Contrasts and contradictions
What one sees in Mabu is a contrast that reveals the power asymmetry between Mozambique Holdings and the communities, and the completely different logics of relating to the land. To Mozambique Holdings the land is a mere substrate for a plantation with one million rubber trees – many of which replaced the local biodiversity – treated with synthetic fertilizers and agro-chemicals brought from far away using fossil fuels to produce a commodity that will be exported, and resulting in profits that will go to foreigners who probably will never set foot there. Based on the facts, little does it matter for Mozambique Holdings if its business forces local dwellers to seek other places to pursue their subsistence activities under more precarious conditions.
For the Manhaua communities, the land is the source of practically all their food, water, shelter (houses) and energy (firewood), obtained through an autonomous management system for many generations. Beyond literally ensuring the communities’ physical existence, the land is also a place where their beliefs, customs and knowledge are perpetuated, transmitted and shared in their own language from generation to generation.
This article does not aim to romanticize the way of life of the communities of Limbue, Namadoe, Nvava and Nangaze, but rather to emphasize the impacts of industrial plantations on their territories. The arrival of Mozambique Holdings in Mabu is yet another example, among so many others, of how corporations that need land for their tree monoculture plantations simply ride roughshod over communities no matter how long they have been on their territory. Question: what has been the benefit for the dwellers of Mabu? Who decided to grant part of those lands as a concession without any consultation or participation of the communities?

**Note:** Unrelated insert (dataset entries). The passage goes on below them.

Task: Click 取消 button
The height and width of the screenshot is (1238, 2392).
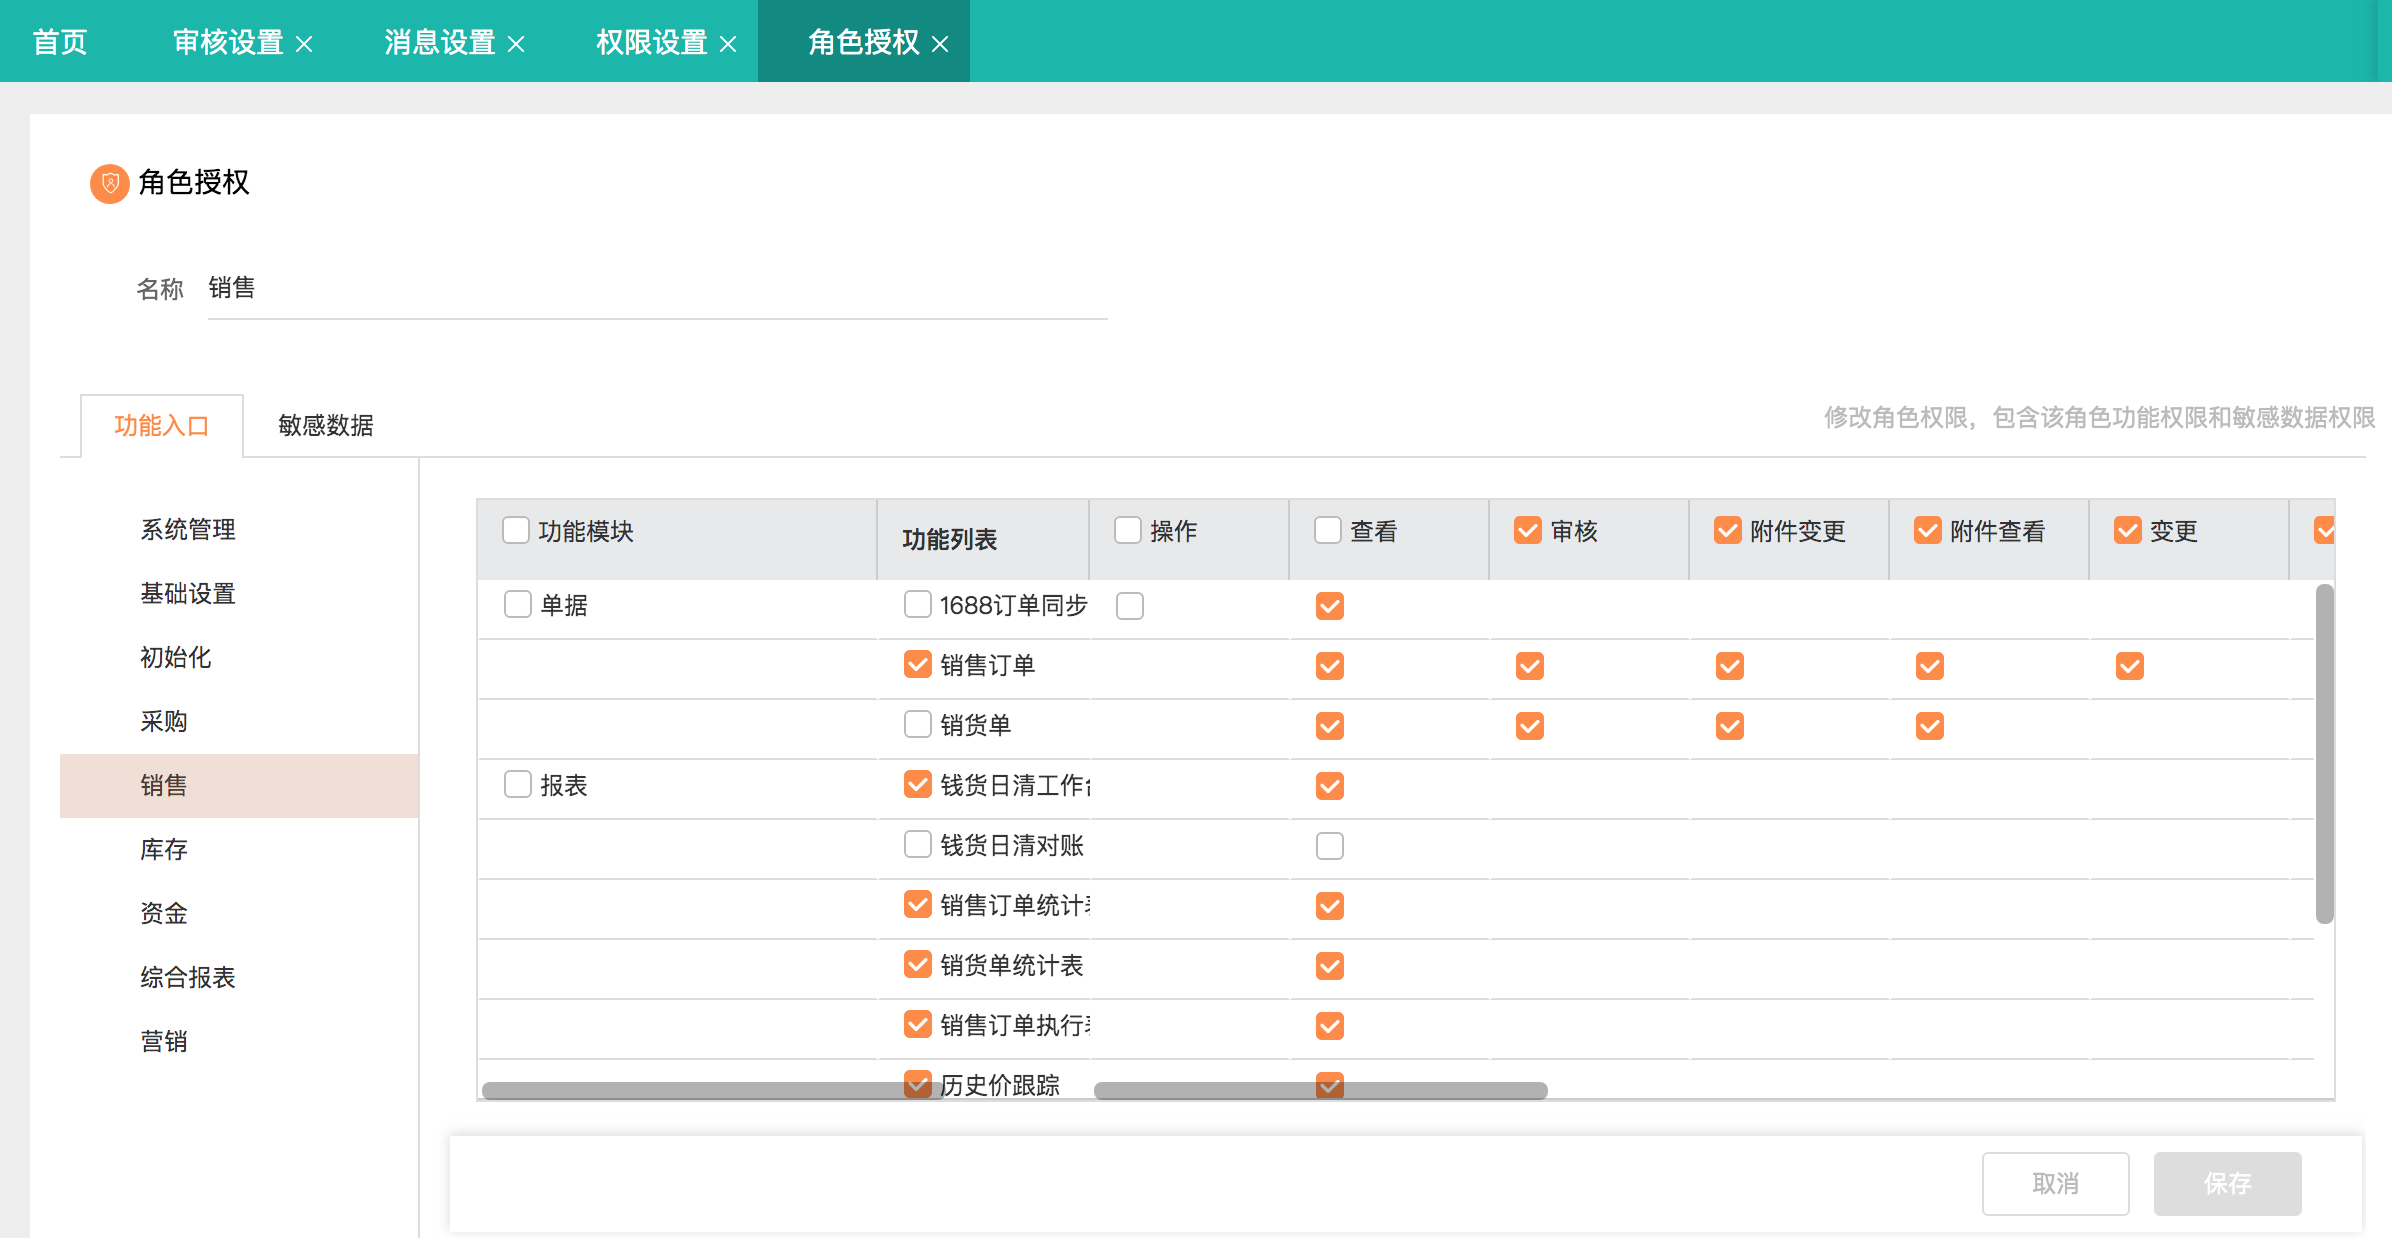Action: [2060, 1183]
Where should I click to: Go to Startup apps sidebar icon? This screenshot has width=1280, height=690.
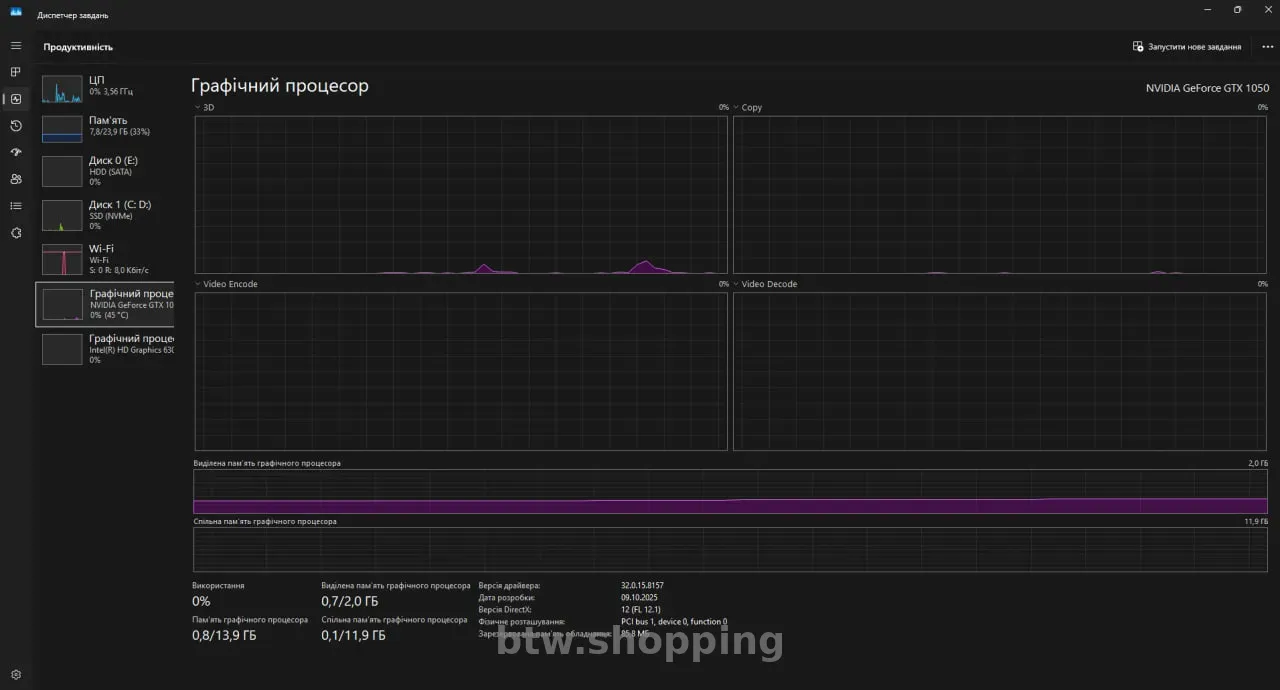(x=15, y=152)
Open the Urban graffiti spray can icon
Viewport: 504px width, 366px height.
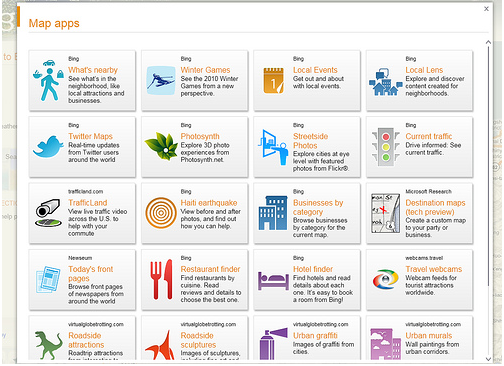(x=273, y=344)
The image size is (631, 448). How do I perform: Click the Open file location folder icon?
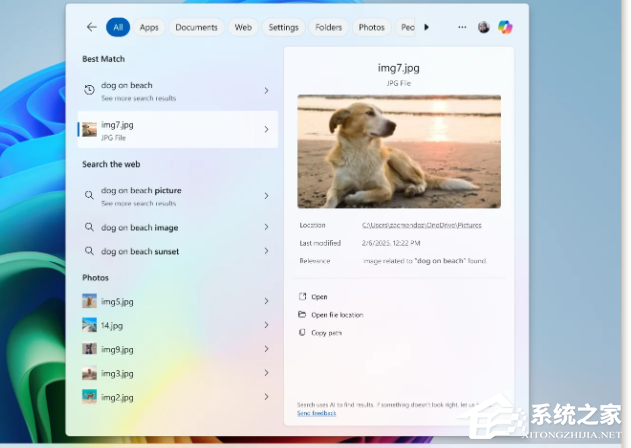point(302,315)
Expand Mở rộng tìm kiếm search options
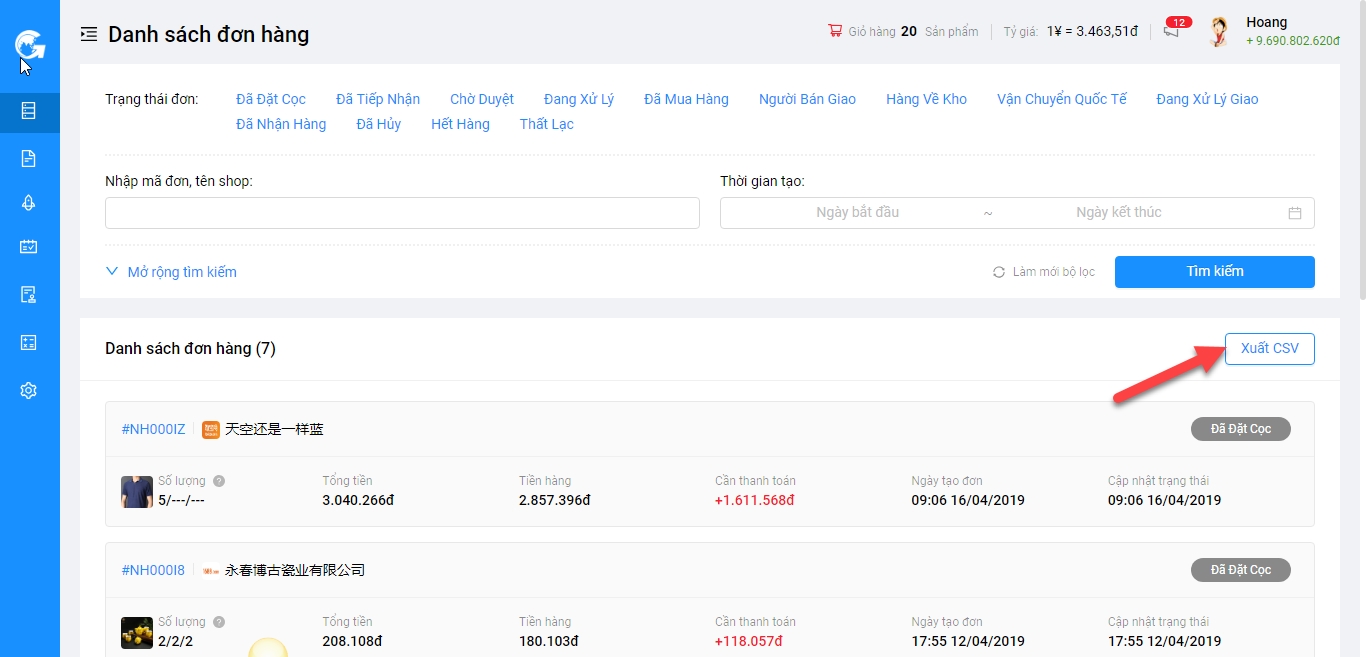The image size is (1366, 657). 171,272
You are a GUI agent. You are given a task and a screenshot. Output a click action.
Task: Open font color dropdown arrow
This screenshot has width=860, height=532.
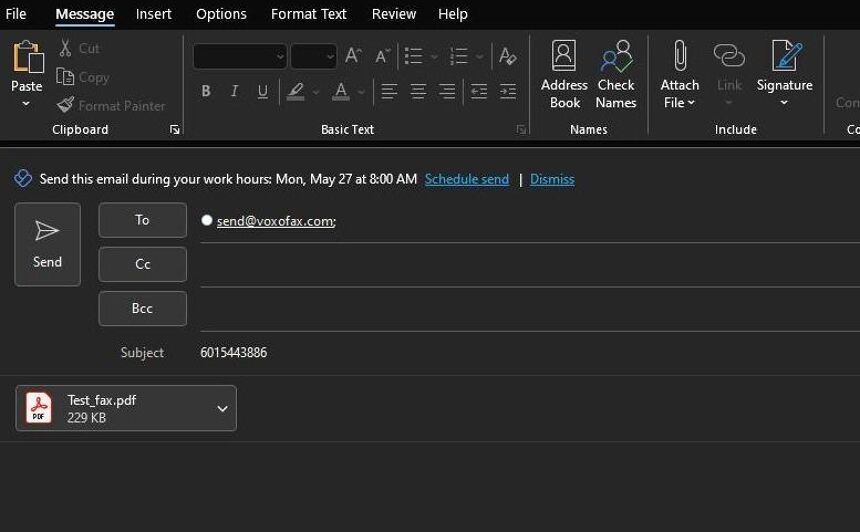click(x=361, y=92)
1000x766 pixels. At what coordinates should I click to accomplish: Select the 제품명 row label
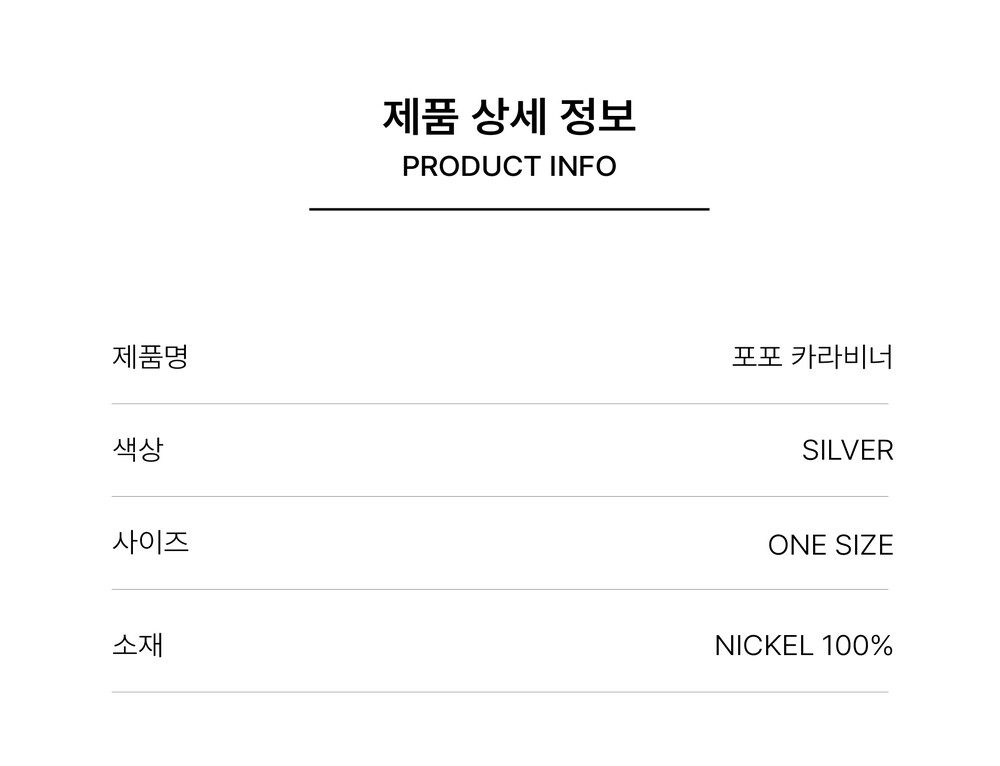tap(150, 356)
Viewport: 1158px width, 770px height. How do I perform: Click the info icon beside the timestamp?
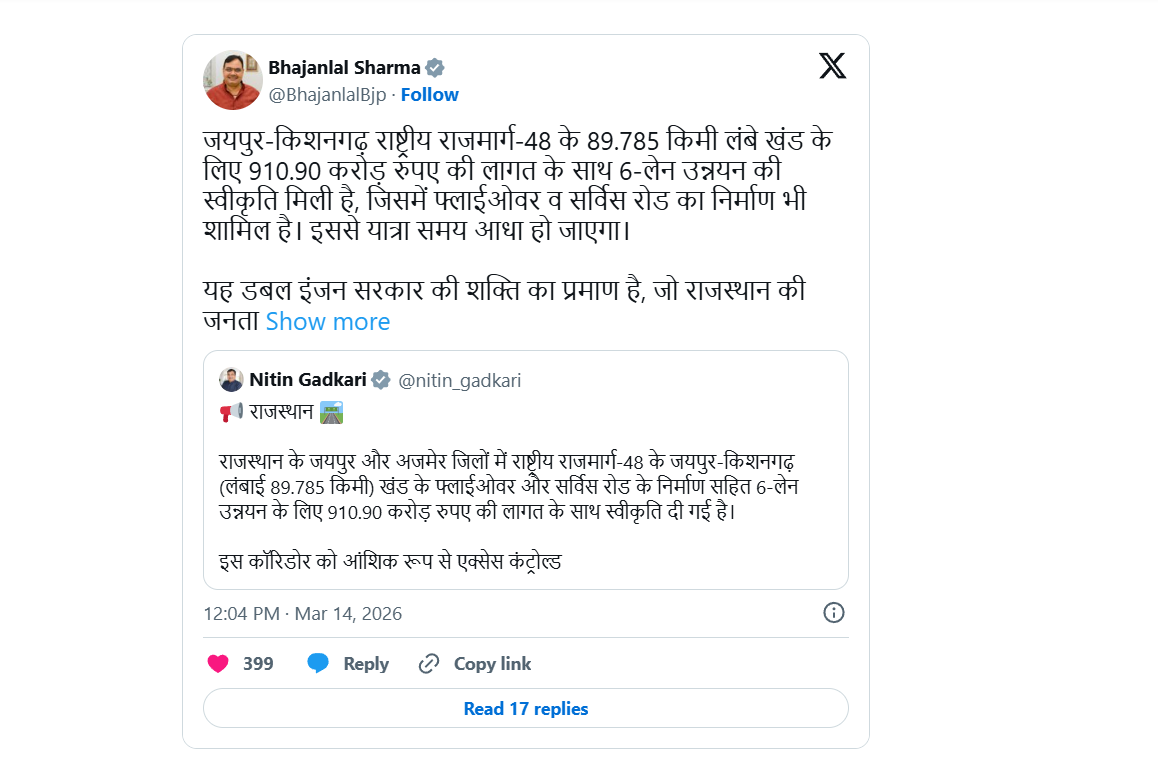833,613
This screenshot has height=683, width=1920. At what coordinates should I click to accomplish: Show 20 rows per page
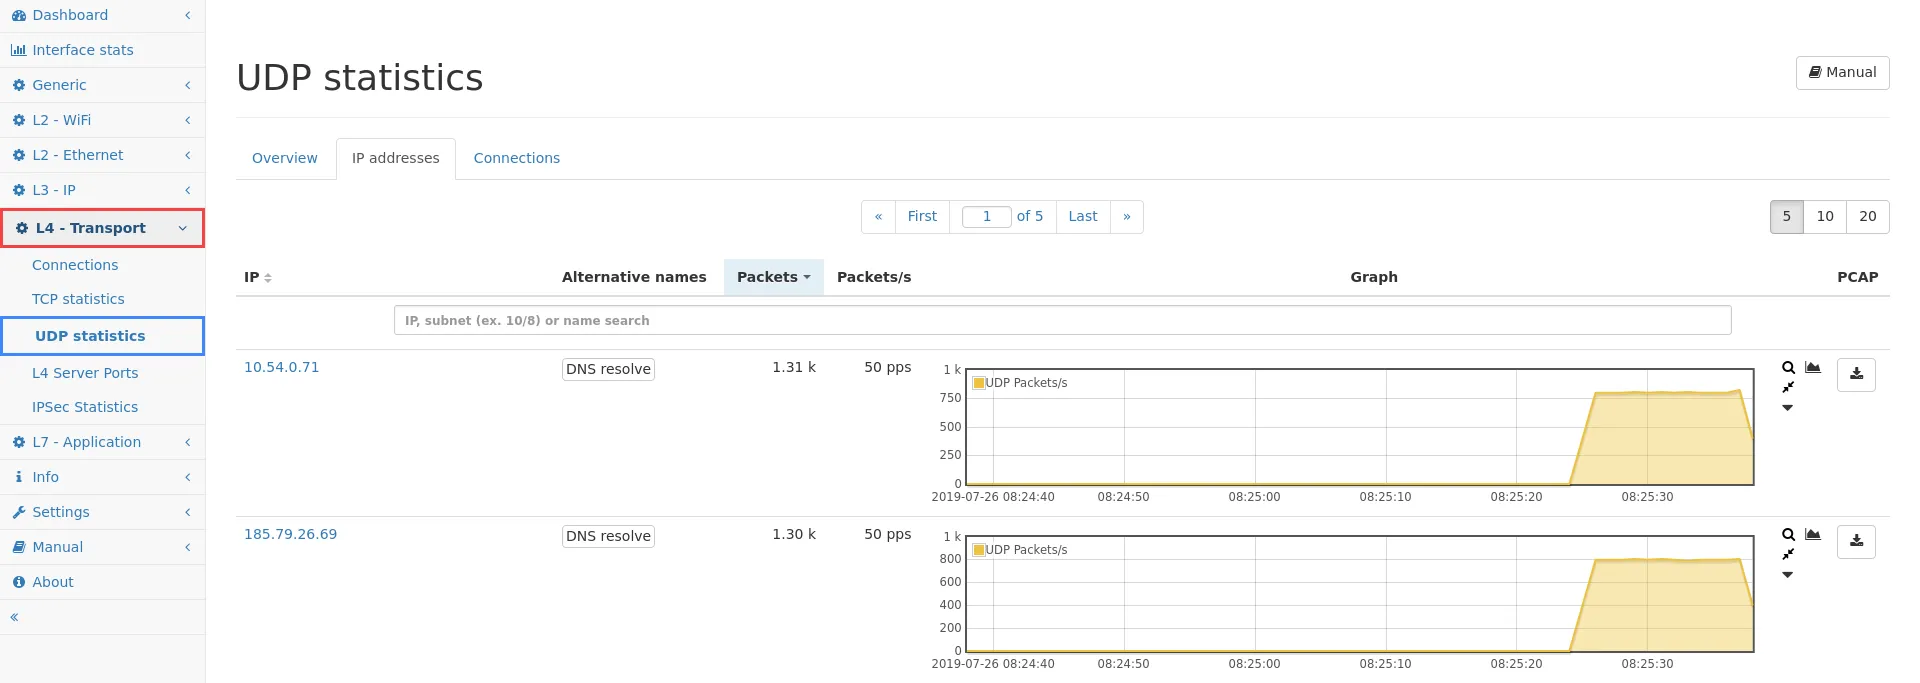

From the communities’ point of view, the logic of prioritizing a company by restricting the population’s access to the land is absurd in and of itself. Additionally, Mozambique Holdings makes the situation even worse due to the abovementioned abuses and violent methods. If the objective of the concession in Mabu were to bring economic and social benefits for Mozambicans – and not to generate profits for a private company – then encouraging communities’ ongoing initiatives to improve living conditions would make much more sense. What is inconceivable is that communities such as those in Mabu be forced to accept that the fate of their lands – and, therefore, theirs too – gets determined by outsiders.
(1) The information presented in this section was obtained by means of a visit paid by WRM and JA! in October 2022 during which many conversations with dwellers of Mabu were had. These were confirmed by the data of the latest census and of the most recent official information bulletin of the Lugela district to which it was possible to obtain access..
(2) Mozambique Holdings, O nosso legado; Mozambique Holdings, Visão partilhada, ambição unificada.
(3) Justiça Ambiental, 2021.
(4) Justiça Ambiental, 2020.
(5) The Business Year, interview with José Parayanken.
(6) Justiça Ambiental, 2021.
(7) Anselmo Matusse, published in Verdade Online.